“What,” retorted Hart, astonished, “is the list published already?” They told him where it was to be seen, and he hurried off to look for himself. Quite likely they were playing a joke on him, he thought. But it was no joke after all; his name stood before all the others—though he could scarcely believe his own eyes, and did not write home about it till next day, for fear that the good luck might turn to bad in the night.
Unfortunately these successes left him little time for the sports which should be a boy’s most profitable form of idling. He ran no races after he left Taunton, where he was known for the fleetest pair of heels in the school; he played no games, neither cricket nor football, not even bowls or rounders—but these amusements he probably missed the less as they were not popular at Belfast, the College being new and without muscular traditions, and the students chiefly young men of narrow means and broad ambitions.
On the rare occasions when he had time for recreation, he either made a few friends in the world of books—Emerson’s “Essays” influenced him most—or tried his own hand at literature. Once he even went so far as to write a poem and send it to a Belfast newspaper, signing it “C’est Moi.” It was printed, and, being short of money at the time, he wrote his father that his first published writing had appeared, and received from his proud parent L10 by way of encouragement.
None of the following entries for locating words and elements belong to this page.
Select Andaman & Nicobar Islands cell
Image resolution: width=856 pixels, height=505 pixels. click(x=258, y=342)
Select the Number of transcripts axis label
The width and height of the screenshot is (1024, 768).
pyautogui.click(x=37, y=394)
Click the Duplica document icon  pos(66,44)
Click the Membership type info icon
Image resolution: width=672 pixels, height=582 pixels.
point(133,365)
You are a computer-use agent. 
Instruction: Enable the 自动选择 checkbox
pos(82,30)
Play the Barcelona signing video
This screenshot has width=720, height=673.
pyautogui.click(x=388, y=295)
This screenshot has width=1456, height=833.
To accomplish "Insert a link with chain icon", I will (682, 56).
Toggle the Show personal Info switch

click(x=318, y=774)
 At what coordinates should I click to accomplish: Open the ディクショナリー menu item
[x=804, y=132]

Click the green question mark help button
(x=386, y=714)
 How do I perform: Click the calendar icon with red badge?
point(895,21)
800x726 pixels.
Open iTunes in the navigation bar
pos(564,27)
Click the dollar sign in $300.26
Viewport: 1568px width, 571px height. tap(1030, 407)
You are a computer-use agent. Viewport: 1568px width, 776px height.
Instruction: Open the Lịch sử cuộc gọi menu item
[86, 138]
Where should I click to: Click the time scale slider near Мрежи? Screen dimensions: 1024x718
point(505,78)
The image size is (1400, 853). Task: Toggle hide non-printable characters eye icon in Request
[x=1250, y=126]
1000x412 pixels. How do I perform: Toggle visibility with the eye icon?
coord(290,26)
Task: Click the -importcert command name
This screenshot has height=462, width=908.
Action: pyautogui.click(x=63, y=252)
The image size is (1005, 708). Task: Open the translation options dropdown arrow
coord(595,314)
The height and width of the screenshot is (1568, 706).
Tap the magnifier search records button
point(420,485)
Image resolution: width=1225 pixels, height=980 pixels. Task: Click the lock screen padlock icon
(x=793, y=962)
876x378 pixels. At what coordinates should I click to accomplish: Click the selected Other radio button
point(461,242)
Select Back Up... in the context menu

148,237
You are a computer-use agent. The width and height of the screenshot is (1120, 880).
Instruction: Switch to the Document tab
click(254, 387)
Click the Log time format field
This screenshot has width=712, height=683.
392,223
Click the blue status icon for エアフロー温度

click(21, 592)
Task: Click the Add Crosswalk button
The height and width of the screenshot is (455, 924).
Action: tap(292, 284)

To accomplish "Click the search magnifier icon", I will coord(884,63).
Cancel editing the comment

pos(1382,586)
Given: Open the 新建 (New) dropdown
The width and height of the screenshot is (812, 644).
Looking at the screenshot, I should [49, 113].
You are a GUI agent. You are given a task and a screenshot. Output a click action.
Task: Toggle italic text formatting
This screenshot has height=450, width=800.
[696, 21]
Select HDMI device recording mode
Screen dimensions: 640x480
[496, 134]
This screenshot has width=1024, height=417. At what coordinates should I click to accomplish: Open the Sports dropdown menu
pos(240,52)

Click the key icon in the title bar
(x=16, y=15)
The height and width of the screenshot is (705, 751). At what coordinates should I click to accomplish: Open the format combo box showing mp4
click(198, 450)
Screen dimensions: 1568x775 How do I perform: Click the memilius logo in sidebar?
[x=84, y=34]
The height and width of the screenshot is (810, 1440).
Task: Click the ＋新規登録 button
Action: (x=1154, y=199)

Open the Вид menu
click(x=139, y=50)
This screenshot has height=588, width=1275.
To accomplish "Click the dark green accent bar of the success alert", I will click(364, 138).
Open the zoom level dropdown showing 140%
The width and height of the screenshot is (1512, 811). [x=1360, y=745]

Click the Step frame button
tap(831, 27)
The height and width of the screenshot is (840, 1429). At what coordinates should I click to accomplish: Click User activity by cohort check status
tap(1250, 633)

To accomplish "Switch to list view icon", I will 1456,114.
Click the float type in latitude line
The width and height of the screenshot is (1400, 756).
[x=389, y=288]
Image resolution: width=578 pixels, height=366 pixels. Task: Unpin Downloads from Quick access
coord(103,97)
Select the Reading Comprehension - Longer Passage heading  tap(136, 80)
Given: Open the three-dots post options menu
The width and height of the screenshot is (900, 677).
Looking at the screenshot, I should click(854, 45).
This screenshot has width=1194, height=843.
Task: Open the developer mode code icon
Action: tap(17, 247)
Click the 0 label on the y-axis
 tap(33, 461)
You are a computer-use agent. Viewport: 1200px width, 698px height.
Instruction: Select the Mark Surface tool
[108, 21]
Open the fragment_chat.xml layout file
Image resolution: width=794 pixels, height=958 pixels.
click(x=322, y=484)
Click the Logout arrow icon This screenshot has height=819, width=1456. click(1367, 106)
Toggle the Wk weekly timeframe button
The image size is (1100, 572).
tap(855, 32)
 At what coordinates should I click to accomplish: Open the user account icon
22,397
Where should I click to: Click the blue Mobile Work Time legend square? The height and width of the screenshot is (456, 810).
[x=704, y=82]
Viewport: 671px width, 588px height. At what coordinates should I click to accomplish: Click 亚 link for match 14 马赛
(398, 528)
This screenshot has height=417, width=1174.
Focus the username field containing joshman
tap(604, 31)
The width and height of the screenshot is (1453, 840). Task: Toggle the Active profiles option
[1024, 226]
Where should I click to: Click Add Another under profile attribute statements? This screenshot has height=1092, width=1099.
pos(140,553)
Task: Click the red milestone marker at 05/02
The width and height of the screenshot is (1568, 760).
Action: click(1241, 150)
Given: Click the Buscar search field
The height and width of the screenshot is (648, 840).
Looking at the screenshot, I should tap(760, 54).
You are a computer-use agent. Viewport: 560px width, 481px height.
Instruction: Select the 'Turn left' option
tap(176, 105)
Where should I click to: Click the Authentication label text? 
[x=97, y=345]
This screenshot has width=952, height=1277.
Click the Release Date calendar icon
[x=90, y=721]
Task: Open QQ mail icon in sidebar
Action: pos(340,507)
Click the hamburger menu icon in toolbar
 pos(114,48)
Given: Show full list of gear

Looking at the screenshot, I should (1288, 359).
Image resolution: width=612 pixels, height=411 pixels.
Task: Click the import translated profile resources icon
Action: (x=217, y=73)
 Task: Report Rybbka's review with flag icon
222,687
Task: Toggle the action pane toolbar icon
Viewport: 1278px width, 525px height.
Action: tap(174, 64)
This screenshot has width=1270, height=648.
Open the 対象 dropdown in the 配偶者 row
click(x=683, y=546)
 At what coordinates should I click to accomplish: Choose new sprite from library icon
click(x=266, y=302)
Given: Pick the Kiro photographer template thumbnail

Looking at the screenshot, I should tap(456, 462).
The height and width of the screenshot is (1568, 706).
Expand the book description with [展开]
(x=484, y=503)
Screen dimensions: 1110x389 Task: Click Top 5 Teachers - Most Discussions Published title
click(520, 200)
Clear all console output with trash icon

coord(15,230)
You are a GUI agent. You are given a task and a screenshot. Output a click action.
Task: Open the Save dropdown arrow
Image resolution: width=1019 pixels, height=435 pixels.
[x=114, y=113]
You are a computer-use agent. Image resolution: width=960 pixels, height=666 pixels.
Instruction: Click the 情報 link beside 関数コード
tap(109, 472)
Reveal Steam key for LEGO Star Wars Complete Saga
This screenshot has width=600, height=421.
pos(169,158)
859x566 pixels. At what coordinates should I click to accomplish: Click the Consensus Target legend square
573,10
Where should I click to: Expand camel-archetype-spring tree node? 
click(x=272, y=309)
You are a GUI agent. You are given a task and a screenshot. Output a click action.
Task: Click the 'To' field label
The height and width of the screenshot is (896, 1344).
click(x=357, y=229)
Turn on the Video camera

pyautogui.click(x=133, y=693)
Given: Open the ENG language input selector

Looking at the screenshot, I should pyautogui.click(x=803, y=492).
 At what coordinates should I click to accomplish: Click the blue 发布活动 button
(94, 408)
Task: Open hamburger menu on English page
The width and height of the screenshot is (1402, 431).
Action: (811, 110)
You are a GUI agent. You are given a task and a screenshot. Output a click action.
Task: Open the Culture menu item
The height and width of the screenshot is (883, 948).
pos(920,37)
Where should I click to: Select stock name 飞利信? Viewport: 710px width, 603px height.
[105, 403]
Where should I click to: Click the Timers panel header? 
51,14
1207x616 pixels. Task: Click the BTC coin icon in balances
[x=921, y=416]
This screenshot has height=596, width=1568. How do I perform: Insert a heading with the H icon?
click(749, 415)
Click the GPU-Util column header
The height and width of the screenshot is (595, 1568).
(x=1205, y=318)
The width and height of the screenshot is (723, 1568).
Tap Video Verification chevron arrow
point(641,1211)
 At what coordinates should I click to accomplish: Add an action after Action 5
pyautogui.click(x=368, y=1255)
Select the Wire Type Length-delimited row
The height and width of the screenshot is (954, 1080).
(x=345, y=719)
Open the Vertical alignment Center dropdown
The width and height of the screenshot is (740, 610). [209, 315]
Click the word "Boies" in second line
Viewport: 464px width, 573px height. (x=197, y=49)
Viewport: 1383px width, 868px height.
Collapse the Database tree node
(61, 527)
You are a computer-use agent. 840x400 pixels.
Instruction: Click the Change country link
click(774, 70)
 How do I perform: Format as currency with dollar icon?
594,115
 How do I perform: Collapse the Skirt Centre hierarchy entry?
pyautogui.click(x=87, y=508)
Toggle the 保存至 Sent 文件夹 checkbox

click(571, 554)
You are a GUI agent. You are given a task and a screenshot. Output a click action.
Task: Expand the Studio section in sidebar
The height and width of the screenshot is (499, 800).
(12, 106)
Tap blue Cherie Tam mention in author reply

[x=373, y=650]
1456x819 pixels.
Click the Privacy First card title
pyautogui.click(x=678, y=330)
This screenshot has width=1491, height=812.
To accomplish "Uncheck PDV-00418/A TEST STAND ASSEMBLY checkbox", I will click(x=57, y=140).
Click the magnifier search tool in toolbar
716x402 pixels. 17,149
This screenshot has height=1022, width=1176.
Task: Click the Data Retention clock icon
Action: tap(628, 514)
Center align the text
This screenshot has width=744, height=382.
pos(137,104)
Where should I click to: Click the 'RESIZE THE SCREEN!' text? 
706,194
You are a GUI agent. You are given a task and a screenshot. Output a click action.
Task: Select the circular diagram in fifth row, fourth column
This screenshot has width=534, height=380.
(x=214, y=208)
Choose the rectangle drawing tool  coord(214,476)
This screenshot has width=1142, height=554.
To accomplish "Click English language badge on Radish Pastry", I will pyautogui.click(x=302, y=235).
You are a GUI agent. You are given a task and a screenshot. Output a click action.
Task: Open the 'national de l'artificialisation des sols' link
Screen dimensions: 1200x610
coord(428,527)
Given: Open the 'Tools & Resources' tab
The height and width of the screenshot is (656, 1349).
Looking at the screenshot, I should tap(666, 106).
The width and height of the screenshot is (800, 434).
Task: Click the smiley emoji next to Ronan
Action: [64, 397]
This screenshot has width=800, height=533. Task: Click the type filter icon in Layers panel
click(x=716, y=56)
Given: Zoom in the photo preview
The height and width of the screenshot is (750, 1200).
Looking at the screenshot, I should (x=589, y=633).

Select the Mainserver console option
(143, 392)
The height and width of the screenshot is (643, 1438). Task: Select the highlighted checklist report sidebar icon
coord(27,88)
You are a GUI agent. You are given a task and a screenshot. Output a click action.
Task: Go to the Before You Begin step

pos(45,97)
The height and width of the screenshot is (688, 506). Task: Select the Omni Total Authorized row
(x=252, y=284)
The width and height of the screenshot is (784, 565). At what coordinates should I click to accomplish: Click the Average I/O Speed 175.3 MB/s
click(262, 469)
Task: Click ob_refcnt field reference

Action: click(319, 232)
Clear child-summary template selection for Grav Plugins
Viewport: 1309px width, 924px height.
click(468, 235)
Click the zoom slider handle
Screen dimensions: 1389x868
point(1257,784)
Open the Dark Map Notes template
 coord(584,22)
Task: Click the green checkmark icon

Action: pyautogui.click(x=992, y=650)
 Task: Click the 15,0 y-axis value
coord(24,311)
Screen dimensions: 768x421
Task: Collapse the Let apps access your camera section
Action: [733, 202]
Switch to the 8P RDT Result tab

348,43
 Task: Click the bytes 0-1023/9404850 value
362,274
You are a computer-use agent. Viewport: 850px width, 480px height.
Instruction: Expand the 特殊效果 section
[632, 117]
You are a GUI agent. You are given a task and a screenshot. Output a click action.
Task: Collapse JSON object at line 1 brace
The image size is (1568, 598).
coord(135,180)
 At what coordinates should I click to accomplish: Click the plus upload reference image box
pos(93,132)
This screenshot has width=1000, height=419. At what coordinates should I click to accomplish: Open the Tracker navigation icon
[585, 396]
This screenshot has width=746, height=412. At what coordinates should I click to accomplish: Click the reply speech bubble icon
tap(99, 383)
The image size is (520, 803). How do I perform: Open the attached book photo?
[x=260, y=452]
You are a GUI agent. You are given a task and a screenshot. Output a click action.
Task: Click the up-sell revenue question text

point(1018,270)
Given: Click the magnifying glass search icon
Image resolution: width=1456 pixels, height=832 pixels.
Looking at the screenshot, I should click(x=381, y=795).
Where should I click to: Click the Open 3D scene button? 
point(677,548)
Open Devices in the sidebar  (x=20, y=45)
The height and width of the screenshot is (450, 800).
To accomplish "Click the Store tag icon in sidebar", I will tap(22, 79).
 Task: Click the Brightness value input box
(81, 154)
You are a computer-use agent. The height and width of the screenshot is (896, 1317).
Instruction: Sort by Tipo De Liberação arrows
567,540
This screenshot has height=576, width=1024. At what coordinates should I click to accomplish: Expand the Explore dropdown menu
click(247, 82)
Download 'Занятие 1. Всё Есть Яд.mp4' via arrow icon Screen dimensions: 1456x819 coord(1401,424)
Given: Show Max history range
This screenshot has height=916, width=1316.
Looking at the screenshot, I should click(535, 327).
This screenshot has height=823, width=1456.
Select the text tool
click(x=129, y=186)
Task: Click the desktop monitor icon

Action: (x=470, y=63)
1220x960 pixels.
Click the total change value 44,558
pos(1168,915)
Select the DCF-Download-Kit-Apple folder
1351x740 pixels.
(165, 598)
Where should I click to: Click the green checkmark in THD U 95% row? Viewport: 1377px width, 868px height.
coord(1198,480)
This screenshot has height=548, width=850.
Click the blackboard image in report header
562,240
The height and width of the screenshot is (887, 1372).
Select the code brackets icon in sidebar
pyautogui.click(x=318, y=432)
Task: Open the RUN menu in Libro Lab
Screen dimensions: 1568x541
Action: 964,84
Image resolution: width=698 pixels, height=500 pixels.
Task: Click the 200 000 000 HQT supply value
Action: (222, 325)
But his literary success was short-lived. When he tried the same editor with another effusion signed with the same pen-name, the unfeeling man actually printed in his columns: “‘C’est Moi’s’ last is not worth the paper it is written on.” Alas! for the prophet in his own country. Years afterwards he got another criticism just as harsh from another Irish paper. It was a review of his book “These from the Land of Sinim,” and the Irish reviewer for some unknown reason rated the book thoroughly, declared its opinions were ridiculous, its English neither forcible nor elegant, and concluded with the biting remark, “We hear that the writer has also composed poems which were lost in the Peking Siege, thank God.”
In 1853 Hart was ready to pass his final Degree Examinations. They were held in Dublin, where the three newly established Irish Colleges—Cork, Galway and Belfast—took them together. Belfast had been fortunate the year before in carrying off several “firsts,” and the men were anxious to do as well as, or even better than on the previous occasion. So they arranged amongst themselves that each should cram some particular subject and try for honours in it.
Young Hart, with his character compounded of energy and ambition, agreed to take two as his share. One was English, the other Logic, which he had studied under the famous Dr. McCosh, which he delighted in, and which undoubtedly developed his natural talent for getting directly at the point of an intricate matter. He worked eighteen hours a day during the last three weeks before the Literature Examination, and when it came he did well—at least, so he supposed.